Japanese Women Poets: An Anthology

Download or Read eBook Japanese Women Poets: An Anthology PDF written by Hiroaki Sato and published by Routledge. This book was released on 2014-12-18 with total page 593 pages. Available in PDF, EPUB and Kindle.
Japanese Women Poets: An Anthology

Author:

Publisher: Routledge

Total Pages: 593

Release:

ISBN-10: 9781317466970

ISBN-13: 1317466977

DOWNLOAD EBOOK


Book Synopsis Japanese Women Poets: An Anthology by : Hiroaki Sato

Throughout history, Japanese women have excelled in poetry - from the folk songs of the Kojiki (Record of Ancient Matters) compiled in 712 and the court poetry of the 9th to the 14th centuries, on through the age of haikai and kanshi to the 19th century, into the contemporary period when books of women's poems have created a sensation.This anthology presents examples of the work of more than 100 Japanese women poets, arranged chronologically, and of all the major verse forms: choka, tanka, haikai (haiku), kanshi (verse written in Chinese), and free verse.

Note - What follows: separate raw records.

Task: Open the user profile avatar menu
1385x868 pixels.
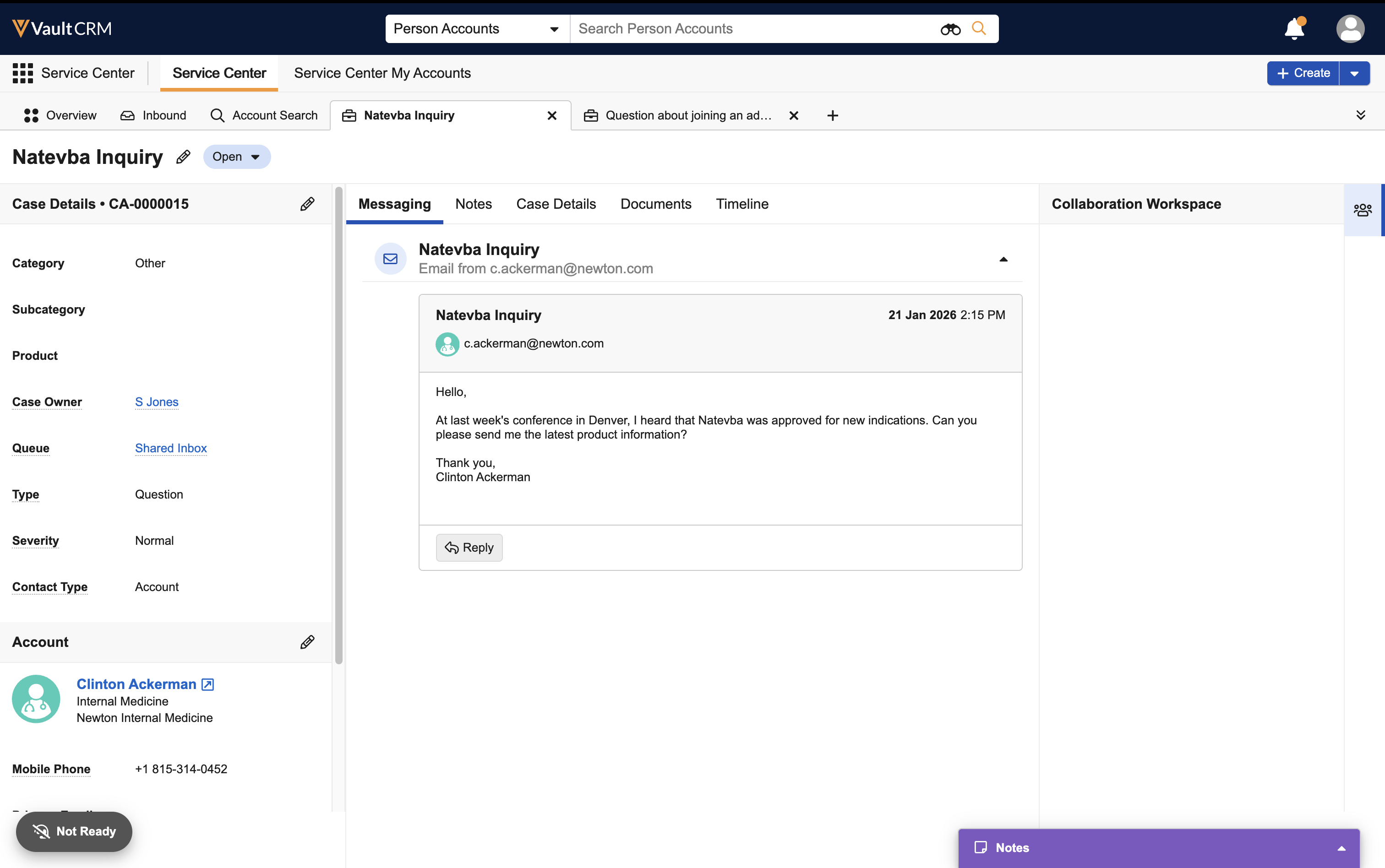Action: [1350, 29]
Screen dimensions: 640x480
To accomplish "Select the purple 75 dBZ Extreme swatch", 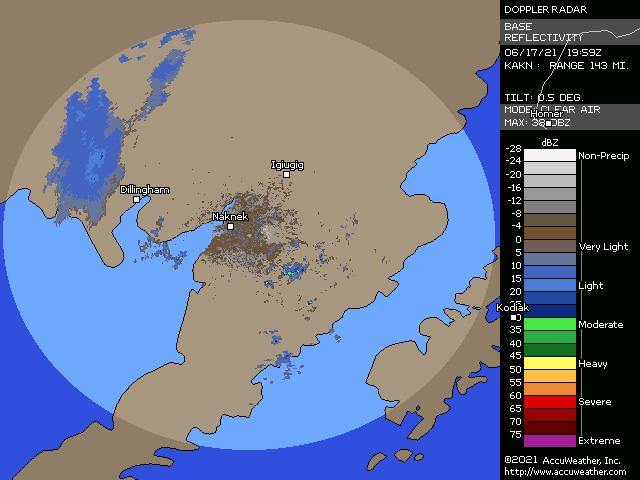I will (543, 440).
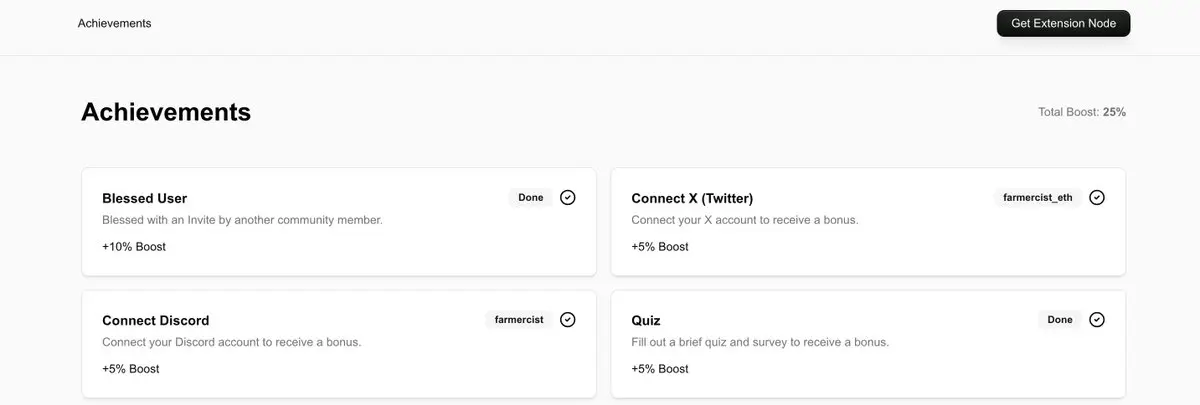The width and height of the screenshot is (1200, 405).
Task: Click the farmercist Discord badge
Action: point(520,320)
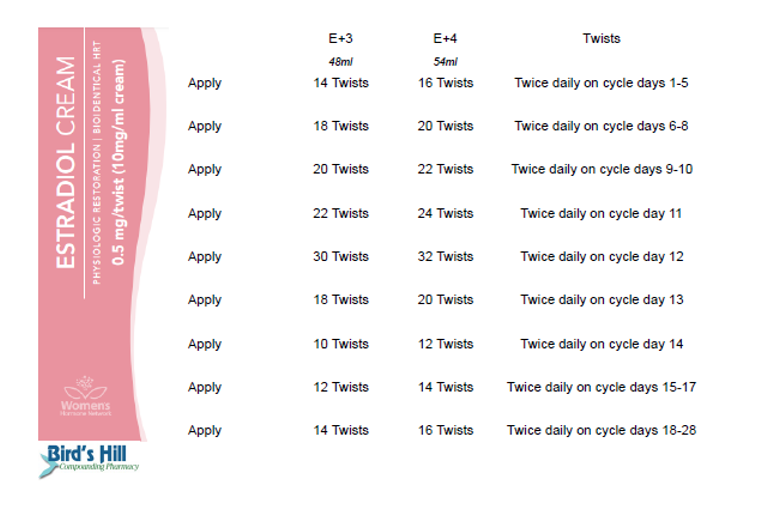Click the E+4 column header
Viewport: 772px width, 512px height.
click(445, 38)
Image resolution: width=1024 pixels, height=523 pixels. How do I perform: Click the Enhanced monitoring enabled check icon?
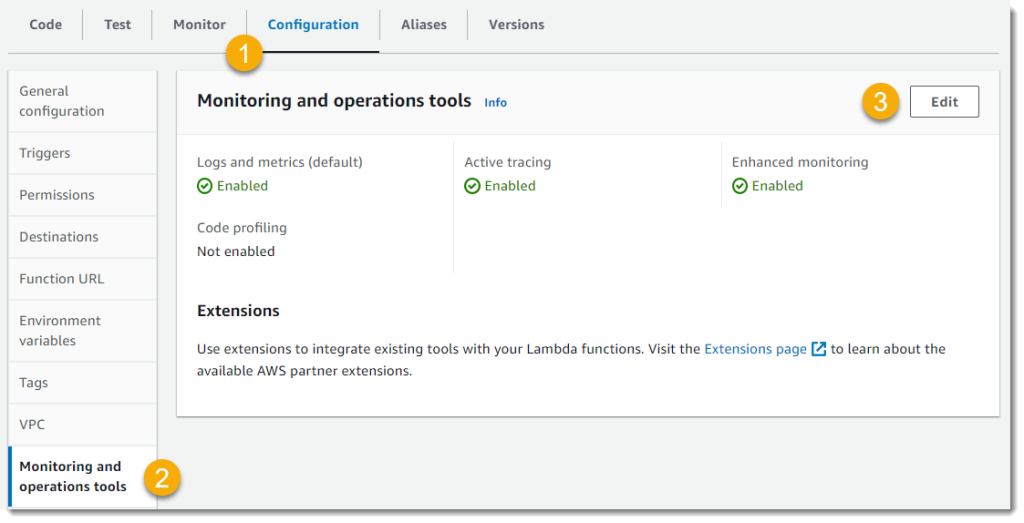click(x=740, y=186)
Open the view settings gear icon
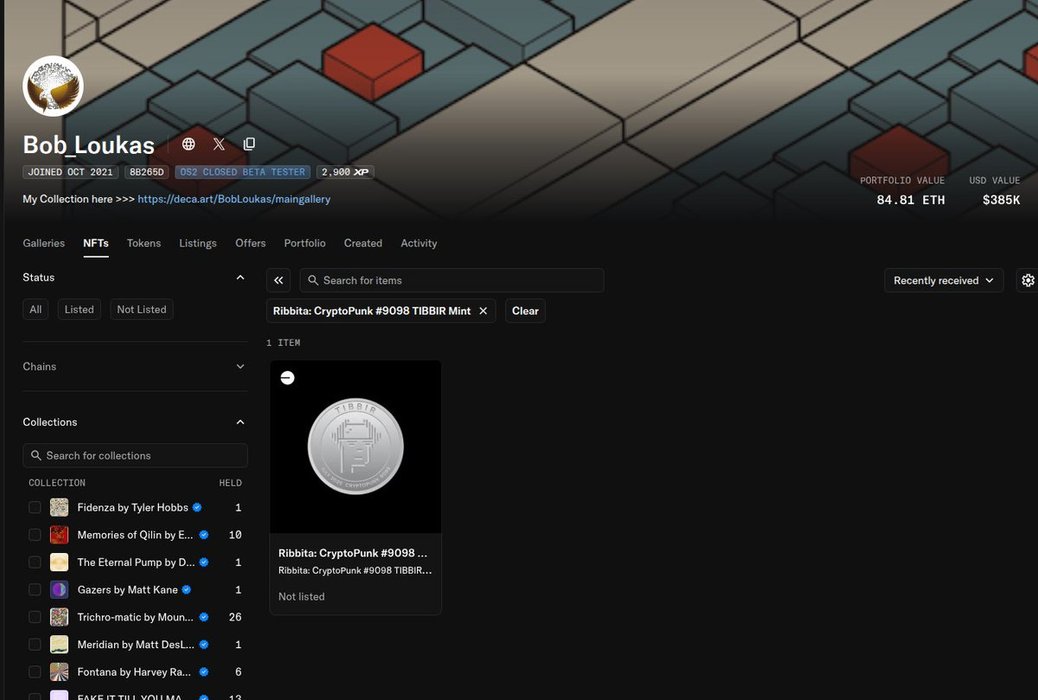Viewport: 1038px width, 700px height. 1027,281
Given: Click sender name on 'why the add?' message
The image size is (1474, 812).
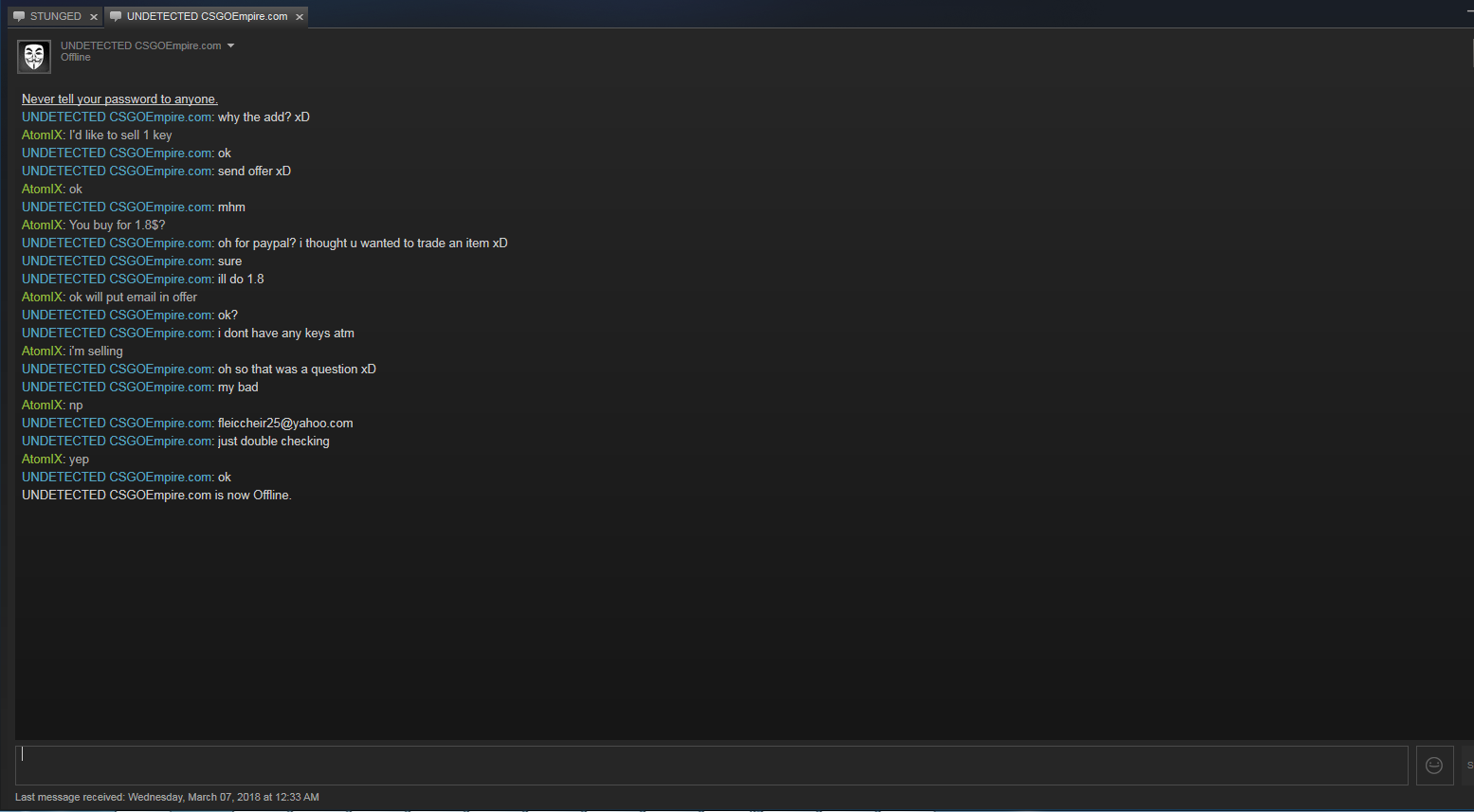Looking at the screenshot, I should 117,117.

The poems describe not just seasonal changes and the vagaries of love - which form the thematic core of traditional Japanese poetry - but also the devastations of war, childbirth, conflicts between child-rearing and work, experiences as refugees, experiences as non-Japanese residents in Japan, and more.Sections of poetry open with headnotes, and the editor has provided explanations of terms and references for those unfamiliar with the Japanese language. Other useful tools include a glossary of poetic terms, a chronology, and a bibliography that points the reader toward other works by and about these poets. There is no comparable collection available in English.Students and anyone who appreciates poetry and Japanese culture will treasure this magnificent anthology. Editor and translator Hiroaki Sato is a past winner of the PEN America translator prize and the Japan-United States Friendship Commission's 1999 literary translation award.